STF condena Eduardo Bolsonaro a 4 anos e 2 meses de reclusão por tentar interferir no processo sobre tentativa de golpe
STF condena Eduardo Bolsonaro a 4 anos e 2 meses de reclusão por tentar interferir no processo sobre tentativa de golpe
Para a 1ª Turma, há fartas provas da atuação ostensiva do ex-parlamentar para intimidar o STF no julgamento de Jair Bolsonaro
Foto: Luiz Silveira/STFPor unanimidade, a Primeira Turma do Supremo Tribunal Federal (STF) condenou o ex-deputado federal Eduardo Bolsonaro a quatro anos e dois meses de reclusão, em regime inicial semiaberto, pelo crime de coação no curso do processo. De acordo com o colegiado, ficou comprovado que ele atuou para interferir no julgamento da ação penal em que seu pai, o ex-presidente Jair Bolsonaro, foi condenado por tentativa de golpe de Estado.
A decisão foi tomada no julgamento da Ação Penal (AP) 2782, na sessão desta terça-feira (16).
Ameaças
Segundo a denúncia da Procuradoria-Geral da República (PGR), o então parlamentar fez declarações públicas e postagens em redes sociais em que afirmou ter feito gestões para que o governo dos Estados Unidos impusesse sanções a autoridades brasileiras, incluindo ministros do STF, e medidas econômicas ao país, em razão do que considera uma perseguição política a seu pai.
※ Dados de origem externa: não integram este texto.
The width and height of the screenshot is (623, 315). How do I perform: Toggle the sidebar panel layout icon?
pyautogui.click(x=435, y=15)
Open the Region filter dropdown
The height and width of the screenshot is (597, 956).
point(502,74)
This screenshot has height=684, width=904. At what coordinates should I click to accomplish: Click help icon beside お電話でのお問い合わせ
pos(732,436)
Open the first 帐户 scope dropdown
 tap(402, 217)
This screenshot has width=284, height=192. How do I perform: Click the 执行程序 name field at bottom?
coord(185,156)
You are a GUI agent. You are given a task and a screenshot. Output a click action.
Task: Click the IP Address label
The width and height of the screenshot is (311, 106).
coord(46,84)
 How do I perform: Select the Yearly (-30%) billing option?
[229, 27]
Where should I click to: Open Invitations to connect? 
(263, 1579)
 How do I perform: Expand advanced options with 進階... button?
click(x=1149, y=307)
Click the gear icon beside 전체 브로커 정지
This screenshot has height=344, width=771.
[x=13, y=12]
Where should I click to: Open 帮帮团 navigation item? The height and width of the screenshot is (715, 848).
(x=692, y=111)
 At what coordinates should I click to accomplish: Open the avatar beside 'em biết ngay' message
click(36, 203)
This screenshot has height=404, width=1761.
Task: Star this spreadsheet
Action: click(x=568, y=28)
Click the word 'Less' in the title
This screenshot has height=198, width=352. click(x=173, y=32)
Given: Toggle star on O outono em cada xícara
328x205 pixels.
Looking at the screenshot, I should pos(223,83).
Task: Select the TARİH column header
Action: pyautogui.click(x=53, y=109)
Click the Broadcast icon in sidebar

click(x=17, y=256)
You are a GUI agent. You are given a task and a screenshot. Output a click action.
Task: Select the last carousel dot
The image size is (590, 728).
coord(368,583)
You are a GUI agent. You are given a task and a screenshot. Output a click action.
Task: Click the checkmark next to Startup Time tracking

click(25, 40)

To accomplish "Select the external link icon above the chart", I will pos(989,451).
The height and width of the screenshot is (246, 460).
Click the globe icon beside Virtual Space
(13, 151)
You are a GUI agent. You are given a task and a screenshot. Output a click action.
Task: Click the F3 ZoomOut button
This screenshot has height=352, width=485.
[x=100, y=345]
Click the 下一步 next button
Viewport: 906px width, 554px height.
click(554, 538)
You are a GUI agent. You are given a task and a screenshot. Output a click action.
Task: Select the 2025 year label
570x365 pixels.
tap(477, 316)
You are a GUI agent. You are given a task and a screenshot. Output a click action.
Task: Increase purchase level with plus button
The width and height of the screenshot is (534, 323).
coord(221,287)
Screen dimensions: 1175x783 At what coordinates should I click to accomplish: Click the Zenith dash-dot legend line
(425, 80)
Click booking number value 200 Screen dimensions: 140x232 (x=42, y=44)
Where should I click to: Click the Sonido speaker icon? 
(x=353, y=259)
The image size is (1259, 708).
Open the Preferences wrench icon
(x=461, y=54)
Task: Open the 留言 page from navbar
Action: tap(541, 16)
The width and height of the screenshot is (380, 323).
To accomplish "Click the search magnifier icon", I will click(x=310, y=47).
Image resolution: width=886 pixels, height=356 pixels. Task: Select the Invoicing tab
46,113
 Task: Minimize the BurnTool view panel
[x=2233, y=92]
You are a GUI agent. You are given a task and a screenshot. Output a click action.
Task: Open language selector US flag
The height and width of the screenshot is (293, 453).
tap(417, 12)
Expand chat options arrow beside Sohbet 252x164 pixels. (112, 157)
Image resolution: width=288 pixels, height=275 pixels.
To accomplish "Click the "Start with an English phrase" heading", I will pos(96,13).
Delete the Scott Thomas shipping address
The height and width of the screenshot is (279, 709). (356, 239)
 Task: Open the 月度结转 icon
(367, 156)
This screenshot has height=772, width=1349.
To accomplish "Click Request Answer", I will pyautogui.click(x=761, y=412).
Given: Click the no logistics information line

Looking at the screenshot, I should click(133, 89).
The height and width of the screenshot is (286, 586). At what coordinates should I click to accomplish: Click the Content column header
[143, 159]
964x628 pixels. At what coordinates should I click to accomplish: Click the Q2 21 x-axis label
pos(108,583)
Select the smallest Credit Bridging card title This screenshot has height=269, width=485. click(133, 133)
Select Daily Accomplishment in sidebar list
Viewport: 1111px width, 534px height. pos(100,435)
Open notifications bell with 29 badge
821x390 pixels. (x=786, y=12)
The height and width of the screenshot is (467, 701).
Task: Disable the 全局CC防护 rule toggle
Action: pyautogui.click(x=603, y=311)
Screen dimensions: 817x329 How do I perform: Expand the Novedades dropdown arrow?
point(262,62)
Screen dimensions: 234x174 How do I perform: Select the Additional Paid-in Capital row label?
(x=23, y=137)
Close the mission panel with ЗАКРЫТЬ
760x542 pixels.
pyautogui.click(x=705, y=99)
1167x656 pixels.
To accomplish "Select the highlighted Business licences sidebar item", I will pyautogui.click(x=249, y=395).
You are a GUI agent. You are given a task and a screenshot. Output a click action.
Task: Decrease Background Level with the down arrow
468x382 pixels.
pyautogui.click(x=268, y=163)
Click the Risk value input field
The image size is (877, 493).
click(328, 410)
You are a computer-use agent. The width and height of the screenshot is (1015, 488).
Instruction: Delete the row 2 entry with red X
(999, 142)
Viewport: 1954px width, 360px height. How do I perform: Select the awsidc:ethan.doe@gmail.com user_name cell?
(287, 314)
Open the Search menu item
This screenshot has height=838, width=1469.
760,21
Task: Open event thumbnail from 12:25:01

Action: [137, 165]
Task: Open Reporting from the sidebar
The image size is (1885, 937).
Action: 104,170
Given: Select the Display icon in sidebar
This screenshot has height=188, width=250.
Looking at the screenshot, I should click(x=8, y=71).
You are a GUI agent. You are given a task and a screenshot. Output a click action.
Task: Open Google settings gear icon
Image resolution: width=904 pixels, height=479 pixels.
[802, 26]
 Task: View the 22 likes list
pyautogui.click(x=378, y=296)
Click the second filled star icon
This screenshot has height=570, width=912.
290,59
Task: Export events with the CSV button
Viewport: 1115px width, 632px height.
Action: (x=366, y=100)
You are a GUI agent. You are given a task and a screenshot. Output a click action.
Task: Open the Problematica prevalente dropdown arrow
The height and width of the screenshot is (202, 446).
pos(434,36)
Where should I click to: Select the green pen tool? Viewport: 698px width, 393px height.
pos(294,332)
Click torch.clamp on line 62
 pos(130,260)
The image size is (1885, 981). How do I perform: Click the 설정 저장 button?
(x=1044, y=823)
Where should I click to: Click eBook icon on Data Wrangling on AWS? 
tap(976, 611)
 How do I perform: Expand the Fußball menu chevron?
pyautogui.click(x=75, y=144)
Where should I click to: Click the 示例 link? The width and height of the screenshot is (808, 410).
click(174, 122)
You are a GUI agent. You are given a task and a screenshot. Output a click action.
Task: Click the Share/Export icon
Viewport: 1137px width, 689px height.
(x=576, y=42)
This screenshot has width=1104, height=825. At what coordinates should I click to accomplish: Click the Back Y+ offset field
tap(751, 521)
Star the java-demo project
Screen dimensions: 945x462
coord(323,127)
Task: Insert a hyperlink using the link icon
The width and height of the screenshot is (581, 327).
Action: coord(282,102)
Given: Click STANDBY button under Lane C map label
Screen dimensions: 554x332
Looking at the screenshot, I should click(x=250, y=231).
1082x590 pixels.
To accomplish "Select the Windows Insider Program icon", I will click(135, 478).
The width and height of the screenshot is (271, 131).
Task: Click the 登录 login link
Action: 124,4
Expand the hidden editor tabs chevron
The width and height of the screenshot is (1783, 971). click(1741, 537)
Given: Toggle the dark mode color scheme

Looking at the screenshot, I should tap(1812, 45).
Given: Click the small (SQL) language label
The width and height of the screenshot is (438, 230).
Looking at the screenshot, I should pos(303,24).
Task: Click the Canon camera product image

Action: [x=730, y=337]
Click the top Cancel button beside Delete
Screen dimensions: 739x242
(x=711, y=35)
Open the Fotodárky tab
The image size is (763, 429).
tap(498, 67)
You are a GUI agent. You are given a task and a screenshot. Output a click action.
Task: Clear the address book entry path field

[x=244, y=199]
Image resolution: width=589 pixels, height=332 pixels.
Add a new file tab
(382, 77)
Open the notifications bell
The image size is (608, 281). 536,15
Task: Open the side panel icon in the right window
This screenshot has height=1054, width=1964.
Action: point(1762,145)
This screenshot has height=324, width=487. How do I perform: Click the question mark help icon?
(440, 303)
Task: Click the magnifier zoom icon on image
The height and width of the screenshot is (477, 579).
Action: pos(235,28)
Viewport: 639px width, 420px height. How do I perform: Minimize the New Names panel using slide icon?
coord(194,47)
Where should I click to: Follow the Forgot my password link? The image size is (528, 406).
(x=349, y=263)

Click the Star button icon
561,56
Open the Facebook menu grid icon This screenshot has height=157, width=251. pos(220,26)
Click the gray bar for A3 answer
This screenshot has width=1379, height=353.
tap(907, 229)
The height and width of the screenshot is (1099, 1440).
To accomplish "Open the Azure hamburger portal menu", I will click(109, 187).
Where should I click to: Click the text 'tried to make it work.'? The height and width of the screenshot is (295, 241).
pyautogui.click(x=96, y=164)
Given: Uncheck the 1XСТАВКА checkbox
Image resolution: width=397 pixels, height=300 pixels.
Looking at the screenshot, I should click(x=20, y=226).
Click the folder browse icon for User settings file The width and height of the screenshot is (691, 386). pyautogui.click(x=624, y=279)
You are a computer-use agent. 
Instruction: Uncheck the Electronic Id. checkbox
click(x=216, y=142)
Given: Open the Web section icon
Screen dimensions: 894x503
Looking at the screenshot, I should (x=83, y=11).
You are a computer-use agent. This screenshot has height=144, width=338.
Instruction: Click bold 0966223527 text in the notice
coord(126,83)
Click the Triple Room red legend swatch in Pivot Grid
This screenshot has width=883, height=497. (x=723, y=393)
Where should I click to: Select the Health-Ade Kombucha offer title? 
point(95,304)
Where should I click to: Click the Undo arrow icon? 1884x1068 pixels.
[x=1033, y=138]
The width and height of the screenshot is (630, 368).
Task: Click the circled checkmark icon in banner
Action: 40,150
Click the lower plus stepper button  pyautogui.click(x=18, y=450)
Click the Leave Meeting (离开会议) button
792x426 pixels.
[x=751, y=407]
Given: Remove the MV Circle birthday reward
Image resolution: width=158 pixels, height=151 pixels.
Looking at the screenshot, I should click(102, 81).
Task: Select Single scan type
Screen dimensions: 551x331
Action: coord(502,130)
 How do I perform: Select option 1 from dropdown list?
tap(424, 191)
Na sessão de hoje, o subprocurador-geral da República Antônio Edílio reforçou que o conjunto de provas demonstra de forma robusta a coação. Além das provas públicas em que Eduardo atribui a si a articulação política que resultou nas sanções, o subprocurador aponta uma conversa extraída do celular de Jair Bolsonaro em que Eduardo aconselha o pai a evitar declarações que pudessem comprometer as articulações nos EUA.
Capacidade de articulação
Como Eduardo Bolsonaro não constituiu advogado nos autos, sua defesa ficou a cargo da Defensoria Pública da União (DPU), representada pelo defensor público federal Esdras dos Santos Carvalho. Para a defesa, a denúncia confunde capacidade de articulação política com poder de coação. Segundo o defensor, a configuração do crime de coação exige a existência de uma grave ameaça, o que pressupõe que o mal pretendido depende da vontade e do poder de concretização de quem ameaça.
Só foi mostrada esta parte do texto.